**Source records:**
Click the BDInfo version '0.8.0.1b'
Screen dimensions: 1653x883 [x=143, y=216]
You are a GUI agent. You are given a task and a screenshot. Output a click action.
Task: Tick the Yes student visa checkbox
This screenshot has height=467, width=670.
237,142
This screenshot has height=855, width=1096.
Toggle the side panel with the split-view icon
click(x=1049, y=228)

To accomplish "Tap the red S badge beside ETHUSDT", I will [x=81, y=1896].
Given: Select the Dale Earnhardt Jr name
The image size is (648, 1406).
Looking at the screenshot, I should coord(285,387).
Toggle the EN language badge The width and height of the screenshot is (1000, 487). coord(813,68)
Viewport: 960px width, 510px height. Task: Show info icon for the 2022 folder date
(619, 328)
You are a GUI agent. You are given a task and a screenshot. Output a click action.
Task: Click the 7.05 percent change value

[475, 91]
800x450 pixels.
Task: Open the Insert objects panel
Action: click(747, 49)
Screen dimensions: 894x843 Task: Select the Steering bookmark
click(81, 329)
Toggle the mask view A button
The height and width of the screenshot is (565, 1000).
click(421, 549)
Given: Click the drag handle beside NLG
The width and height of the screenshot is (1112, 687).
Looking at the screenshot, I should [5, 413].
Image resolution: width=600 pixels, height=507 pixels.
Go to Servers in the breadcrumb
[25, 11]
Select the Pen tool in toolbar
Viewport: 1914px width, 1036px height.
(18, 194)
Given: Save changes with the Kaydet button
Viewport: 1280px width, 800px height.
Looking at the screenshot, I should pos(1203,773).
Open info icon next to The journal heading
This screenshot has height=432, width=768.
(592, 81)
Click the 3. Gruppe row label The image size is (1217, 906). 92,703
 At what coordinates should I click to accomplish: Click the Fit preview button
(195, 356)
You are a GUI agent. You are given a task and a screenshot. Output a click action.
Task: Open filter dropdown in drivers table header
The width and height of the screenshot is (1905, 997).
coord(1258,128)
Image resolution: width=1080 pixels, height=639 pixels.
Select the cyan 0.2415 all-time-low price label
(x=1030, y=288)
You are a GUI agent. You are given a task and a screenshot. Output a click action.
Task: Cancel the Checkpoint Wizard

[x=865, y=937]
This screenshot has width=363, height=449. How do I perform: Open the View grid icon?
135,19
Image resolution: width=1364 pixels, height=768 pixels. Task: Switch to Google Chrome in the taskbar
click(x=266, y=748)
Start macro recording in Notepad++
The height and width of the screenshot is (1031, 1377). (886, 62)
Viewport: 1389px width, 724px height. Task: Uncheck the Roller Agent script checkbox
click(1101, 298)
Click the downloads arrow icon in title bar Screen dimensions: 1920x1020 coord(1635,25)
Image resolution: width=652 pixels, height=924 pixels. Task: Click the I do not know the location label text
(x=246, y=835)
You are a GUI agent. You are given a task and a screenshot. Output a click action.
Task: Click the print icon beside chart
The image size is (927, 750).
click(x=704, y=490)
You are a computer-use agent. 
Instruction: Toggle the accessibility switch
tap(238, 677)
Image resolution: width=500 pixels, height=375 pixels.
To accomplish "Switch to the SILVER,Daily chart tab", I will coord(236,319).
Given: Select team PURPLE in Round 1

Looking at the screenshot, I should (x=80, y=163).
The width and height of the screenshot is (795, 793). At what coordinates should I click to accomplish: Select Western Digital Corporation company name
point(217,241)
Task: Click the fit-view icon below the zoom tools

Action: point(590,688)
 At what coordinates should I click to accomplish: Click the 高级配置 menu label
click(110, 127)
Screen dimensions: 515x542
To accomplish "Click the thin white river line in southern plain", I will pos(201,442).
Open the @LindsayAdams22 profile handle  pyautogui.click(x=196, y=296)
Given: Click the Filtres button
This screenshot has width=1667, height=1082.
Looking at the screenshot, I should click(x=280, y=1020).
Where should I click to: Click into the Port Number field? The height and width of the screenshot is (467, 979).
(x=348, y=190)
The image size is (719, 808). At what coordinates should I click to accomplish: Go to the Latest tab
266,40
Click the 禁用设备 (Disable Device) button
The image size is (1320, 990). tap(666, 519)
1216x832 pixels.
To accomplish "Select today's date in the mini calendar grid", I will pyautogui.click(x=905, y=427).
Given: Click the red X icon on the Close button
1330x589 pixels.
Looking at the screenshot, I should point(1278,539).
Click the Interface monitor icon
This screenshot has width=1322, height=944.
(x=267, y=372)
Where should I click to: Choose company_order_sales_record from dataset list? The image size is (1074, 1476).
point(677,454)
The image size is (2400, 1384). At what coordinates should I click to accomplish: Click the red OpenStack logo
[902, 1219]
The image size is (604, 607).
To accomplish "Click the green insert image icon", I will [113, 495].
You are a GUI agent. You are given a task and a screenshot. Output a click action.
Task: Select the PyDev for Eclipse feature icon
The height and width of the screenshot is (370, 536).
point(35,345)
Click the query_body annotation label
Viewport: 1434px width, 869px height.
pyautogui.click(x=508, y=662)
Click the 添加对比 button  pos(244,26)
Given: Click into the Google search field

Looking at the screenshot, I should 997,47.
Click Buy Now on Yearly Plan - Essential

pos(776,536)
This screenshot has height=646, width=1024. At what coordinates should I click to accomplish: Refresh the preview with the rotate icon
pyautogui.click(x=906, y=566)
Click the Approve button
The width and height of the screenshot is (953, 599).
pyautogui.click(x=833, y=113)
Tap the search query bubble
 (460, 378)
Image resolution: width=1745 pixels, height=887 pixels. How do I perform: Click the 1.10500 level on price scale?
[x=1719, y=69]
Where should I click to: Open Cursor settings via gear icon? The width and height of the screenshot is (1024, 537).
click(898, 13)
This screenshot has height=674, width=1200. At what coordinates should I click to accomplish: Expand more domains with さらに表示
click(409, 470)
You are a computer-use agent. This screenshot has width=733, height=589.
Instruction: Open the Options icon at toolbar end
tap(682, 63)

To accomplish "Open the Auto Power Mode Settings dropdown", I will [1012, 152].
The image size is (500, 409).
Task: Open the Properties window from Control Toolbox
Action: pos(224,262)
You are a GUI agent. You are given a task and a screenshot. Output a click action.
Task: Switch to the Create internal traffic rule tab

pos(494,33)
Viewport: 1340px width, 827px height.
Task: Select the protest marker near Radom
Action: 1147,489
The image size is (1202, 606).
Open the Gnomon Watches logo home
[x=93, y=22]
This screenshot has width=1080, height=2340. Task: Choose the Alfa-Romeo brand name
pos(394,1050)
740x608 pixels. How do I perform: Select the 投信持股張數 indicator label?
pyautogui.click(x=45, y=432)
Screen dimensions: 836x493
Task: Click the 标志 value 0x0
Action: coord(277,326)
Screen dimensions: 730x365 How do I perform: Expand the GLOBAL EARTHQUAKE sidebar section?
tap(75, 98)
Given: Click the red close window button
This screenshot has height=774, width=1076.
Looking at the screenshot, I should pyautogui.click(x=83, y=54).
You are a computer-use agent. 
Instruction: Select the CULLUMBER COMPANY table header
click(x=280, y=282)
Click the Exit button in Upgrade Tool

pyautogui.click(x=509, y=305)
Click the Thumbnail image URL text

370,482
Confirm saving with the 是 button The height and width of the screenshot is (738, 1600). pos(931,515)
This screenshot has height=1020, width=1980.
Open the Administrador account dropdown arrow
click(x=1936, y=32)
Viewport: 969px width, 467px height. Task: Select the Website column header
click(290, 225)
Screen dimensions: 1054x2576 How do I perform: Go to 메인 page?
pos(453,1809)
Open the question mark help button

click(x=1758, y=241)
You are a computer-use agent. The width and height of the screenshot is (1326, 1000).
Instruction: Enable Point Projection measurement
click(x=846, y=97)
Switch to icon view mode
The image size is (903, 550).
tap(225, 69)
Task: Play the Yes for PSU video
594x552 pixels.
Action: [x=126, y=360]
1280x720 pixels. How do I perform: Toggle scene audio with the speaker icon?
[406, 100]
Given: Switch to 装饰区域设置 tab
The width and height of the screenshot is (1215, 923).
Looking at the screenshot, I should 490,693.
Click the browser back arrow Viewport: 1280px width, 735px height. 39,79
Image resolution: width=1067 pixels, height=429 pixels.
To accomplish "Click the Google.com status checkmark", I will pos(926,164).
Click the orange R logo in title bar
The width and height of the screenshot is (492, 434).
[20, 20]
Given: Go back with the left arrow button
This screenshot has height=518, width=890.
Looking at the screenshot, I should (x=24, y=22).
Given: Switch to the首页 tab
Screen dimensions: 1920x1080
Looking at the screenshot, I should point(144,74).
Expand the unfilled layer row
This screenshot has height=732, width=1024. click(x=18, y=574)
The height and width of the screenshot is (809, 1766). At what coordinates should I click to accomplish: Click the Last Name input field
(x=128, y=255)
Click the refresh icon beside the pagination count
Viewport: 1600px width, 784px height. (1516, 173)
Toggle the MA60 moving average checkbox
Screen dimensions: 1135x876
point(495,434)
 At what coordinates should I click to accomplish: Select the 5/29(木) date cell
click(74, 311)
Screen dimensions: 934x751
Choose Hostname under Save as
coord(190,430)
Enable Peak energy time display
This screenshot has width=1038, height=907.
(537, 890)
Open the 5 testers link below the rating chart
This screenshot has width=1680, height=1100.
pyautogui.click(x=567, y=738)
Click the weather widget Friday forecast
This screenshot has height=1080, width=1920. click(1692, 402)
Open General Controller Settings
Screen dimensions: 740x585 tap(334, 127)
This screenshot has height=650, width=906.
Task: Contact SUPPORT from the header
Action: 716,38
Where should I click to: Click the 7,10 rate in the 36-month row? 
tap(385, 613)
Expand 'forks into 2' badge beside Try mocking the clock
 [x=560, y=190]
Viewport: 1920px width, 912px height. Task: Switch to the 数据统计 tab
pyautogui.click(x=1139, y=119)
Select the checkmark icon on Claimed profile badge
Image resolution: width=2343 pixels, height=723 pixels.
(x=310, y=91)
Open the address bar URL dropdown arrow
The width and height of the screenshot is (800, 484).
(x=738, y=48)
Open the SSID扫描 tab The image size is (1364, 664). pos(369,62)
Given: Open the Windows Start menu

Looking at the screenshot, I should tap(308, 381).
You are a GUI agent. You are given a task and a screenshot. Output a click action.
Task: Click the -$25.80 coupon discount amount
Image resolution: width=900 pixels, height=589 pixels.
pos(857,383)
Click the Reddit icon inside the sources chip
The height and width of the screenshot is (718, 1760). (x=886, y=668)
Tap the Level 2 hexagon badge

**Problem requirements:** Every line in the data that holds the string "back" should be returned.

**Your solution:**
Click the browser back arrow Viewport: 1280px width, 735px height. 39,79
Given: Go back with the left arrow button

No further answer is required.